Book Review: The Phoenix Project
I read The Phoenix Project only a month ago, and already it has made me rethink my agency’s approach to getting things done. We are not a DevOps organization, for whom this book was written. But we do cobble together a wide variety of skillsets and activities to create value in our quest to help managed service providers (MSPs) grow healthy, sustainable sources of sales leads.
Despite the differences between digital marketing and software development, the similarities between the problems we experience are compelling. I used to wonder why it seemed so hard to run a profitable digital agency. Now, seeing the complexity of our work (for the first time) and identifying with the faulty thinking employed in pursuit of efficiency, I ask myself how we’ve survived for seventeen years.

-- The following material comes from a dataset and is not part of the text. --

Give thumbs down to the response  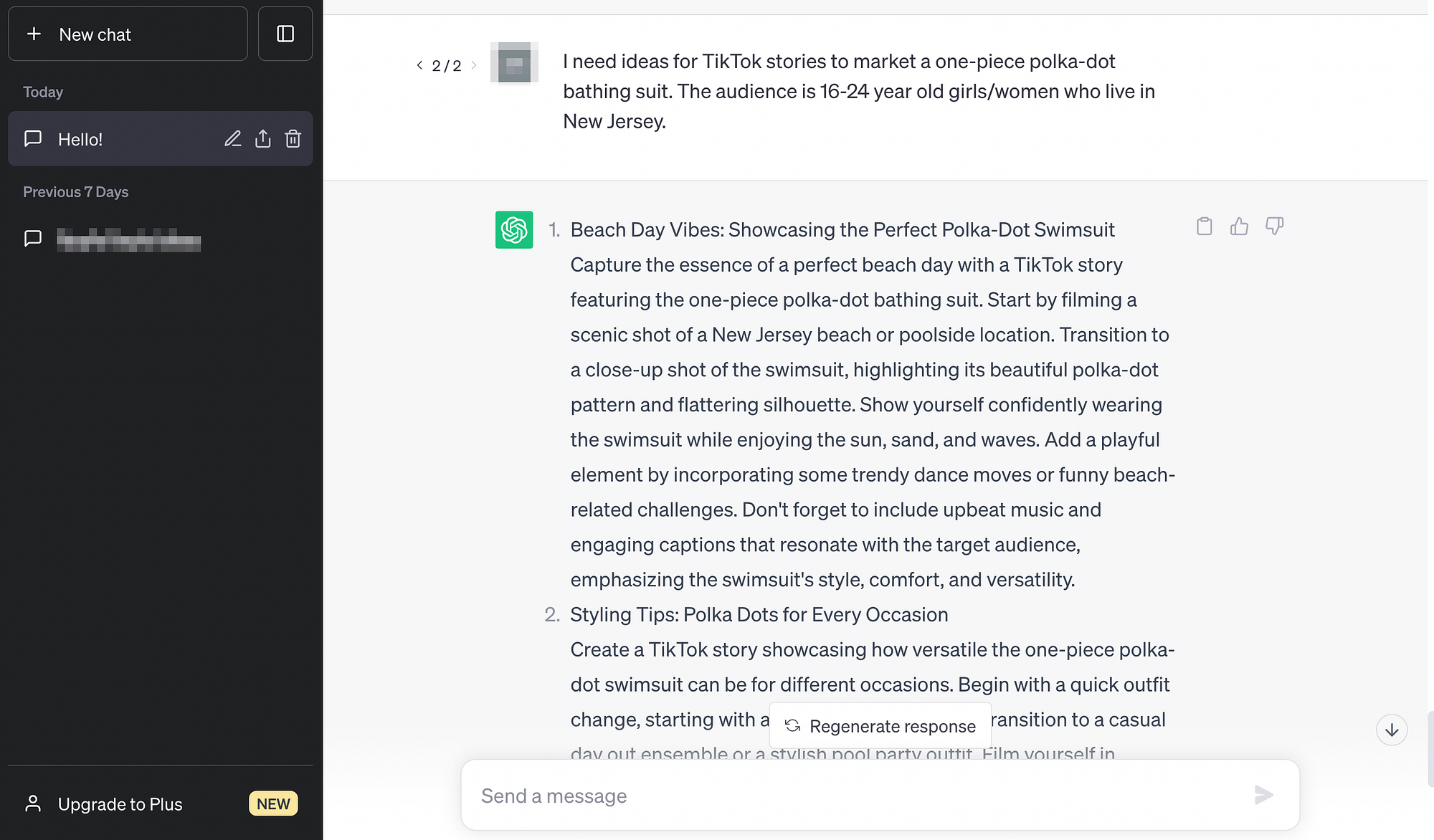tap(1274, 226)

The concepts described in The Phoenix Project are not new, the most significant of which are traceable directly to a business classic from the eighties, The Goal, authored by Eliyahu Goldratt. Both books are allegories, The Phoenix Project borrowing in form from The Goal to recount a journey from chaos to order inside UniCo, an automotive parts manufacturing company. But whereas The Goal’s conflict arises from problems encountered on the manufacturing floor, The Phoenix Project examines the challenges faced by UniCo’s IT department in its effort to build, deploy and support a sophisticated customer-facing software application in the firm’s bid to gain competitive advantage.
The Phoenix Project reveals issues at the root of a massive cost overrun and multi-year delay in launching the new software. It highlights how those problems grow not just in spite of, but as a result of what seem to be logical measures taken to overcome them. Thanks to a wise and eccentric new board member, a brand new VP of Information Systems, the story’s hero, is introduced to a new way of thinking. Or three new ways, in fact. The Three Ways, the collection of principles and philosophies espoused in The Phoenix Project, might be described concisely in these decidedly not-so-techy terms:
Ship something. Sooner rather than later. Better to ship a product in one week than to ship a product with three times as many features in three weeks. Work continuously to shorten the time to ship.

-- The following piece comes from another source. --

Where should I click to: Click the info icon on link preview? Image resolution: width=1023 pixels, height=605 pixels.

At every stage of value creation, from idea through realization to delivery, ensure that feedback happens, and that it makes its way all the way back to the beginning, through each of the stages.
Test and experiment continuously. Take risks. Learn from failure.

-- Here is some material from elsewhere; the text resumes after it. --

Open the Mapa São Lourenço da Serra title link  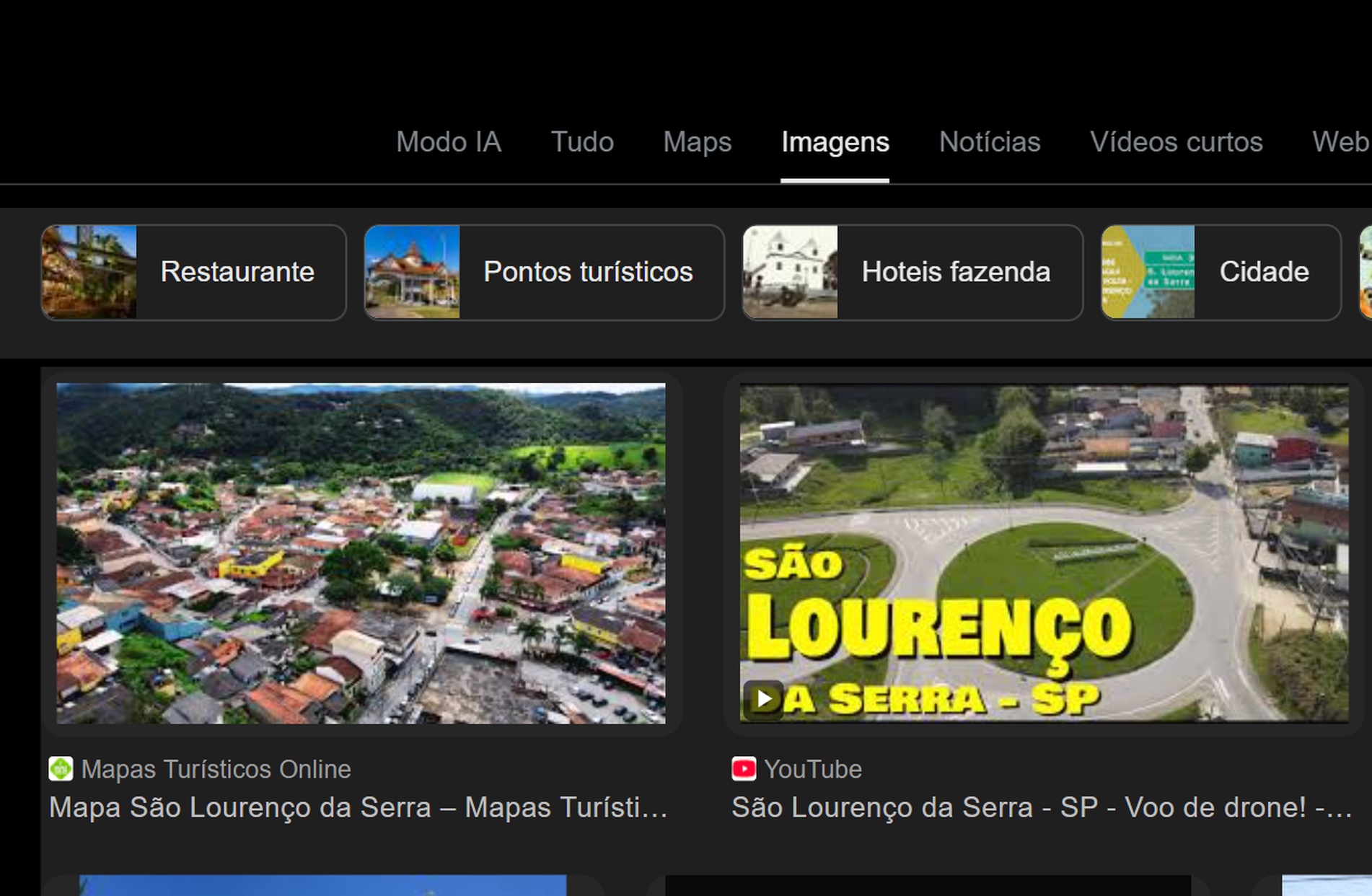[x=358, y=807]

Nearly all of us are responsible for delivering some form of commercial value. Many of us perform tasks as part of a larger team and collection of activities, and some of us may even be responsible for those teams and what they produce. Could these principles of DevOps, the Three Ways, hold a secret to improvement of outcomes in other industries or contexts? Based on what I’m seeing in my own organization, I’m willing to say “yes” without reservation.